A second group at the Capitol were the 500 or so students and parents with the Georgia Families for Public Virtual Education. Most of the students are among the 8,500 enrolled in the Georgia Cyber Academy from across the state. A second online school is already in operation, and two more will be in the fall, all public schools getting tax funds from the state.
The groups are lobbying for funding closer to the amount traditional, brick-and-motar schools get for each of their students, typically around $9,000 yearly. The two existing virtual schools get $3,400 per student today.
The state’s Charter School Commission recently concluded the online schools should get $5,800 per student, but then the House of Representatives passed a budget for next year setting the figure at $5,200. While the House amount would be a boost, the parents are pushing for the full figure set by the commission.
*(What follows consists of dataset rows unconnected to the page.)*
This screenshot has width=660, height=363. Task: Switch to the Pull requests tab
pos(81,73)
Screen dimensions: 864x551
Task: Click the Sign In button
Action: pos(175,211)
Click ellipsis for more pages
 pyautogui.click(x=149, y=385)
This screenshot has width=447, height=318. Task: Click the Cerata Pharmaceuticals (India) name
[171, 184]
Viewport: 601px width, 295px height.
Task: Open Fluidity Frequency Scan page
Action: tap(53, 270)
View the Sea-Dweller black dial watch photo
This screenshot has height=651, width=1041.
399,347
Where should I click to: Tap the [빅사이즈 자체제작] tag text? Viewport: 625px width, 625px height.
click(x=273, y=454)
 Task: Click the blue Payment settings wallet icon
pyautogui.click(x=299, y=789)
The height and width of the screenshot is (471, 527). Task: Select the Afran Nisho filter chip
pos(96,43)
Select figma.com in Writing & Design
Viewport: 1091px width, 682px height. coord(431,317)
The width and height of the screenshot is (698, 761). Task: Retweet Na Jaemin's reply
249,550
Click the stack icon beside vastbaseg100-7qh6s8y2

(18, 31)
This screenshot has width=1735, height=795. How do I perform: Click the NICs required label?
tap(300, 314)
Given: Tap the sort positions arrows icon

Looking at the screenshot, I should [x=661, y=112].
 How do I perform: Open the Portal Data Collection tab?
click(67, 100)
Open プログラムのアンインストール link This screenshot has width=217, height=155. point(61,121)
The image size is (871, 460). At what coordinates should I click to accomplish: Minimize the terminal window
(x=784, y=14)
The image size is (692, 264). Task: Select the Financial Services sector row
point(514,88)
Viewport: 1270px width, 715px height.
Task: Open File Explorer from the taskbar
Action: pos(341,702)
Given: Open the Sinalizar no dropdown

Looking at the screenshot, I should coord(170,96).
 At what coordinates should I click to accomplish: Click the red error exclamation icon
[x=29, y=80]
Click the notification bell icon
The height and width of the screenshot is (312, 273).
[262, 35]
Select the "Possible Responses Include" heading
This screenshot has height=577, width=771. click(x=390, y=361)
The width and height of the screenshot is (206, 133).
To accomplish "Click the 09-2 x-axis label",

“The big thing to do today is to make sure our families are aware of what’s going on with the funding so we can make try to stay as close to that $5,800 mark as possible,” said Renee Lord, president of the Georgia Families.
Now that the House has finished with the budget, it’s in the hands of the Senate. One Senate leader spoke to both groups Monday who didn’t need any convincing.
Senate Majority Leader Chip Rogers said parents need to be able to choose from public and private schools to find the right setting for each child’s unique skills and challenges.
“In this state, too often we have to make excuses about things in education that aren’t working,” said Rogers, R-Woodstock. “This is something that is working.”
Rogers is the sponsor of Senate Bill 87 that would provide vouchers for private-school tuition to the foster children and military dependents. It would expand a program that makes those vouchers available to handicapped students.
He tabled his bill last week when he concluded he didn’t have enough votes to pass it.
He didn’t mention how the Senate leadership will deal with the funding issue for the virtual schools. The Senate Appropriations Committee expects to spend another two weeks on the budget before it has a version for the full Senate to consider.